Quelle serait pour vous la situation idéale dans 5 ans ?

Joël Davesne : L’atelier serait pleinement opérationnel, avec le développement des activités que nous menons déjà aujourd’hui, pour la formation et la production. L’oseraie ludique serait terminée et entretenue par un osiériculteur professionnel travaillant de manière complémentaire avec Hombeline. Il y aurait une zone de production et une zone ouverte au grand public, particuliers, scolaires, personnes âgées. Dans l’idéal, le nom de Marles-sur-Canche serait de nouveau associé à la vannerie !

Hombeline Cardin © J. Davesne

Laure Dangla : La structure aurait un fonctionnement administratif bien huilé pour la mise en commun des ressources et des outils pour les professionnels, mais aussi pour l’ouverture au public, la sensibilisation des futurs professionnels et la découverte de la filière. Nous aurions ainsi mis en place les meilleures synergies pour répondre aux besoins du marché. Le programme enfin s’inscrirait parfaitement dans le cadre des actions menées en faveur d’une bonne gestion des forêts locales, grâce à un développement cohérent qui capitalise sur ce que l’on est et ce que l’on fait déjà.

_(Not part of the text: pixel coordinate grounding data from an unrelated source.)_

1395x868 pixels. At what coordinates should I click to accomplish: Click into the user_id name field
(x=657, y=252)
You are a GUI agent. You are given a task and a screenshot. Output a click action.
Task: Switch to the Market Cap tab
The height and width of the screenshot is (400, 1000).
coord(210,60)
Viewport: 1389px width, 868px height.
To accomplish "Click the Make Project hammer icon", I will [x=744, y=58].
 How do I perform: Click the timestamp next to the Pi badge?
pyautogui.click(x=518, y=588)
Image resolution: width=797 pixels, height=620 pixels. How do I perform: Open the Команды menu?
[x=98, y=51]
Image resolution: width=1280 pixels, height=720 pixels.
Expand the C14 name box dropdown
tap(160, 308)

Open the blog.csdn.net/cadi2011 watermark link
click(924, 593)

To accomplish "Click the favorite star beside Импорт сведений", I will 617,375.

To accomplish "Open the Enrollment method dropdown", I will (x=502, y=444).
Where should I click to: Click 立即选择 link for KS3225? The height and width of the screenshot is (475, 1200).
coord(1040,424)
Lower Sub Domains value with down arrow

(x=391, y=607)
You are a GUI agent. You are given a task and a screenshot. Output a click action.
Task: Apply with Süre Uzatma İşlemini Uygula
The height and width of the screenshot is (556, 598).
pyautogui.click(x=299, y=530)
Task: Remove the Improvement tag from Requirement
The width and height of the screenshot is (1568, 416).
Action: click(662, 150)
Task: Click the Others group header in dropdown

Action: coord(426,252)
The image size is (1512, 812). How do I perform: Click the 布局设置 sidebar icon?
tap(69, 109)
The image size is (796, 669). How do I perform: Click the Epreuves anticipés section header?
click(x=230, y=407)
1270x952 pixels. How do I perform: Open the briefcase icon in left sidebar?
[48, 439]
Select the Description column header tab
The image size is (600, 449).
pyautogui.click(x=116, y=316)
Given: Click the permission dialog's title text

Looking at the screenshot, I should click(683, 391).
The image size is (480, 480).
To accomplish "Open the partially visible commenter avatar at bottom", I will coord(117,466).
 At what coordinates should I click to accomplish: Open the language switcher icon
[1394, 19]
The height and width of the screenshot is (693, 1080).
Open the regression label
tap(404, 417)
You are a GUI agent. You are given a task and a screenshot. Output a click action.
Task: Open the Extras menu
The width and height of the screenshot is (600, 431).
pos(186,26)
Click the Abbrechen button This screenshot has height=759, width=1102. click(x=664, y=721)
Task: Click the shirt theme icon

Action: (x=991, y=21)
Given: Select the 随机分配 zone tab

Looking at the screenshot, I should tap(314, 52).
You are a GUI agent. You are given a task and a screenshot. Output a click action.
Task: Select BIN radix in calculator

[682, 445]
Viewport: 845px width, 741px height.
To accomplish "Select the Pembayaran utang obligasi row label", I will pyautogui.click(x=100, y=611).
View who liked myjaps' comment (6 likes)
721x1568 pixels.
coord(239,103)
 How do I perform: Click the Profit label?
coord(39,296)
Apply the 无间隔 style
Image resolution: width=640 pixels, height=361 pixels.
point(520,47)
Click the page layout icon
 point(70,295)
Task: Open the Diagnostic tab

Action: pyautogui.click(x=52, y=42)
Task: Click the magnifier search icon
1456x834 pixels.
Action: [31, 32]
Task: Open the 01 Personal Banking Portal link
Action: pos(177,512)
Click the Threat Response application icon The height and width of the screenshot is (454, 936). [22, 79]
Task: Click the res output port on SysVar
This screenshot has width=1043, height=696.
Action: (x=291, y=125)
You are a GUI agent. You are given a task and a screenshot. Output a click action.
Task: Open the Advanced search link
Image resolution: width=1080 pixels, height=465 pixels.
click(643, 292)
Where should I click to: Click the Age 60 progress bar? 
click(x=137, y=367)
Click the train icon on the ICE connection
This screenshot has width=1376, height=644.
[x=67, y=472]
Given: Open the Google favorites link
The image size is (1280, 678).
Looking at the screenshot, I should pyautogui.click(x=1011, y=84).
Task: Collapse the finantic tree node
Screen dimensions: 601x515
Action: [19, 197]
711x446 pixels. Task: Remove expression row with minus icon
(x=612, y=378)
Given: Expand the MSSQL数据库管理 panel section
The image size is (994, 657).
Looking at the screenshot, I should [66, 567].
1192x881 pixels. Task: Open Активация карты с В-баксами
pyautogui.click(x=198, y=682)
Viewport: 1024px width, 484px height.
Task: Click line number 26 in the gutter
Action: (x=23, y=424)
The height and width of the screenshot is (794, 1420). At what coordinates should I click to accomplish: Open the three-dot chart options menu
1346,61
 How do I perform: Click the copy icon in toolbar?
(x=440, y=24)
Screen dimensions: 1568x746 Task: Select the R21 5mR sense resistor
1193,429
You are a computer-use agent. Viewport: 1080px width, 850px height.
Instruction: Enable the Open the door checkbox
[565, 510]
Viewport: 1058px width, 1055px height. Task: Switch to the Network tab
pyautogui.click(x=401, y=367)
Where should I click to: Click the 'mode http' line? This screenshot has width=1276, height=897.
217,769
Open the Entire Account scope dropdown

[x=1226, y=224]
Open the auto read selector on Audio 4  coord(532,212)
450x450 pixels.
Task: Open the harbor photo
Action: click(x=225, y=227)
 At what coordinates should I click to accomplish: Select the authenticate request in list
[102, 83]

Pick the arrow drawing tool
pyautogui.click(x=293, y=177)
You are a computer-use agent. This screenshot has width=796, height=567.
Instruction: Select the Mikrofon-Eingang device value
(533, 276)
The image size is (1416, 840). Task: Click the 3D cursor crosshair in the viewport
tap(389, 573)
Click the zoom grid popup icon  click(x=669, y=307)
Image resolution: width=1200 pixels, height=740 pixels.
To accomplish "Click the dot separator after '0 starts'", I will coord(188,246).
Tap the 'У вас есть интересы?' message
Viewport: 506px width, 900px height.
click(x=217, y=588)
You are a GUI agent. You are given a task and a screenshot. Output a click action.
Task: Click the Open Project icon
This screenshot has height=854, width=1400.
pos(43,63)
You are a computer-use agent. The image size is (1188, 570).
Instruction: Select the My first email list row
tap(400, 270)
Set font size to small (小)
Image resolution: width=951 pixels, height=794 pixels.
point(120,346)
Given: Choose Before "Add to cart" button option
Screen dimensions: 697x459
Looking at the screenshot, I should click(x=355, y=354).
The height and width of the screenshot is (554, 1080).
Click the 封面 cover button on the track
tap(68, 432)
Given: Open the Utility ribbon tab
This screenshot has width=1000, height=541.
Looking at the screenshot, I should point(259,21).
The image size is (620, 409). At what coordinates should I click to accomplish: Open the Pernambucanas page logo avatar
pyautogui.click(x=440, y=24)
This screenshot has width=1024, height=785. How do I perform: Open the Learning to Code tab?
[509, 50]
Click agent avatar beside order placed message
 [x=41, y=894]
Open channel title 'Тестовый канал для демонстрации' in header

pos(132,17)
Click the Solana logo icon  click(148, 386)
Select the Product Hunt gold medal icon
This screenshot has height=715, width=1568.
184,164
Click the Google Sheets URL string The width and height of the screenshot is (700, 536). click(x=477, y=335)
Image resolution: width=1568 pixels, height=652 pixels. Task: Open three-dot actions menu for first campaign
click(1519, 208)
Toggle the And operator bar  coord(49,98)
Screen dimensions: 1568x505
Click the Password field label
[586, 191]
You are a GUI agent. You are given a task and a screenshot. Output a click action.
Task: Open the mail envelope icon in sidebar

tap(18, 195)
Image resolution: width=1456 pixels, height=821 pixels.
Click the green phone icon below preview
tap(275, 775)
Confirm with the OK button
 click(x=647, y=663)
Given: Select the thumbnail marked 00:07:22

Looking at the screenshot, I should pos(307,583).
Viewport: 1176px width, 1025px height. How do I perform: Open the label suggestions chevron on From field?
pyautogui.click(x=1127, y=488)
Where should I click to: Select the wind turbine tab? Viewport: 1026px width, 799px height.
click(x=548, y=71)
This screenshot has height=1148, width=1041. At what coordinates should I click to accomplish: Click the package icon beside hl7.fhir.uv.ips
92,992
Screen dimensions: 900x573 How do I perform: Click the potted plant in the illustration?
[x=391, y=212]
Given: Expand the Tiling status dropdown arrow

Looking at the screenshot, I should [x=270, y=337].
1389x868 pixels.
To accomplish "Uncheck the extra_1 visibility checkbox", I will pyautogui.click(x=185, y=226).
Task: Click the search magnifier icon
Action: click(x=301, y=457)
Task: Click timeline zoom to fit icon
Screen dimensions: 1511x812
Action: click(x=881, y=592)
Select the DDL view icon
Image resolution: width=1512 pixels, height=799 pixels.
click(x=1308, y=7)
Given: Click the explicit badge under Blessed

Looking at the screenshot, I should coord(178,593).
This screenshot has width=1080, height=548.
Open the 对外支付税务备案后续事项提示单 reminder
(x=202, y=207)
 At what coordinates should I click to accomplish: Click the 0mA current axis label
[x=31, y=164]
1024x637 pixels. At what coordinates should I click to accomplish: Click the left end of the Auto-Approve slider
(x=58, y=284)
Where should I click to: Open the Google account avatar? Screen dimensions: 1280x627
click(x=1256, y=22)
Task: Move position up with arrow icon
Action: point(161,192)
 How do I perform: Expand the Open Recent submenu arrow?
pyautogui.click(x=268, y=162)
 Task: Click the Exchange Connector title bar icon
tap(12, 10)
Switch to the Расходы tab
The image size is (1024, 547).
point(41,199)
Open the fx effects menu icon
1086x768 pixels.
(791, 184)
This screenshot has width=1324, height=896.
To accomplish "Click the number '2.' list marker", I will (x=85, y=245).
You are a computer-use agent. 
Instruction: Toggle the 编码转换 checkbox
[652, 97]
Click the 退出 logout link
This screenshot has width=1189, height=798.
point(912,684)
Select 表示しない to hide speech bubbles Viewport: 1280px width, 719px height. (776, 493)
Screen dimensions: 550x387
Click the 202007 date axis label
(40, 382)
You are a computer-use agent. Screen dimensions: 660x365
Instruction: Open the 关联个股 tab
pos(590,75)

un fauteuil réalisé par Pascal Raffier / © B. Sourang

Adrien Gautier : L’Open-Lab serait un lieu incontournable pour le travail de la terre crue. Son dynamisme rayonnerait dans l’ensemble du territoire, non seulement à l’échelle locale, mais plus largement dans la région. Outre le prototypage, nous serions capables de partager des outils de production pour les chantiers, en particulier pour le bâti éco-conçu. Les actions menées par le Laboratoire Organique de Lustar, Le RoseLab et Makers&Co alimenteraient ainsi une stratégie de développement cohérente à la fois pour l’entrepreneuriat de savoir-faire et l’intérêt général.